Nymphaea jacobsii subsp. toomba

Scientific classification
- Kingdom: Plantae
- Clade: Tracheophytes
- Clade: Angiosperms
- Order: Nymphaeales
- Family: Nymphaeaceae
- Genus: Nymphaea
- Species: N. jacobsii
- Subspecies: N. j. subsp. toomba
- Trinomial name: Nymphaea jacobsii subsp. toomba Hellq.
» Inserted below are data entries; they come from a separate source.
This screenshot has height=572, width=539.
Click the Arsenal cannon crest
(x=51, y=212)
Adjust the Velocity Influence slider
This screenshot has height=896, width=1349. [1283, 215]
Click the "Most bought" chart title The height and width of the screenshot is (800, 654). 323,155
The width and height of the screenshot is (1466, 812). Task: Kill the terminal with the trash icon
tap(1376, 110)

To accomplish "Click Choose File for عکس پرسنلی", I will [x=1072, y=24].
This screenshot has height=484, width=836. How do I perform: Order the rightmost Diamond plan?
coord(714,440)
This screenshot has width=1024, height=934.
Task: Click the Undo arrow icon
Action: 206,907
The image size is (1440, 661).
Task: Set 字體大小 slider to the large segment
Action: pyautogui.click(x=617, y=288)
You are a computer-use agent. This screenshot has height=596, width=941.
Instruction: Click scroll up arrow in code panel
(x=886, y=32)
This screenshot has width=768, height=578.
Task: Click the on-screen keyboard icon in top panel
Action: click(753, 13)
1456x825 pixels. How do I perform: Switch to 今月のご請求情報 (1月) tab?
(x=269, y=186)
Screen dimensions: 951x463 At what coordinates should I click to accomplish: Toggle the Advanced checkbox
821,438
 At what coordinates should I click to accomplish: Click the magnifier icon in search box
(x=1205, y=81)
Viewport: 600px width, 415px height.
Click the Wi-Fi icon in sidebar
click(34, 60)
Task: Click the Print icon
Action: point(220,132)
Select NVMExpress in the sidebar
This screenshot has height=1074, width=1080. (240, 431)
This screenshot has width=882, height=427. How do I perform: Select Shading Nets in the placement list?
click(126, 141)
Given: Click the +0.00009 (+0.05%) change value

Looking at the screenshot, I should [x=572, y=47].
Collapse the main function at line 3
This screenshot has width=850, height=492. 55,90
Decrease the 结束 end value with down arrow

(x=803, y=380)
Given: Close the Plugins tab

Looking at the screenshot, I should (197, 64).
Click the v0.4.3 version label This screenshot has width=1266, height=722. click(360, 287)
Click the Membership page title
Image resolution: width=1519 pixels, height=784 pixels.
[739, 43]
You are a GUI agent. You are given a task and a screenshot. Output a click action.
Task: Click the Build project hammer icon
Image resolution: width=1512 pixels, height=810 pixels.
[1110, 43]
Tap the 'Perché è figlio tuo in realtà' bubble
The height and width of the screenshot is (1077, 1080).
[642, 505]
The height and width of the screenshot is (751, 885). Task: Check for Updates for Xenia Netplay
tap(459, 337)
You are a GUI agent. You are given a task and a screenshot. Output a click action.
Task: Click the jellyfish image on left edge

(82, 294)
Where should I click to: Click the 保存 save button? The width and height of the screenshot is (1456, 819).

= Nymphaea jacobsii subsp. toomba =

Species of plant

Nymphaea jacobsii subsp. toomba is a subspecies of Nymphaea jacobsii endemic to Queensland, Australia.

==Description==
===Vegetative characteristics===
Nymphaea jacobsii subsp. toomba is a rhizomatous, annual or perennial herb with a globose to elongate, up to 25 cm long rhizome. The suborbicular to broadly elliptic, petiolate, stipulate leaf with a finely dentate margin is 29–75 cm long, and 27–35 cm wide.
===Generative characteristics===
The relatively smaller, blue flowers have green, 4.2–8.5 cm long, and 4.2–6.0 cm wide sepals with an obtuse apex. The 12–20 lanceolate, white and blue petals with an acute apex are 5–8.5 cm long, and 2.5–4 cm wide. The androecium consists of 150–300 yellow stamens. The gynoecium consists of 12–25 carpels. The globose, (2.5–)4–7 cm wide fruit bears large, hairy, ovoid, 2.6–5(–6) mm long, and 2–3 mm wide seeds.

==Taxonomy==
It was described by Carl Barre Hellquist in 2011. The type specimen was collected by S. Jacobs and C. B. Hellquist in 'Toomba' Creek, North Kennedy, Queensland, Australia on the 11th of June 2007. It is placed in the subgenus Nymphaea subg. Anecphya.
===Etymology===
The subspecific epithet toomba refers to "Toomba", the property of Ernest and Robyn Bassingthwaighte, and honours their friendship with Hellquist.

==Distribution==
It is endemic to Queensland, Australia.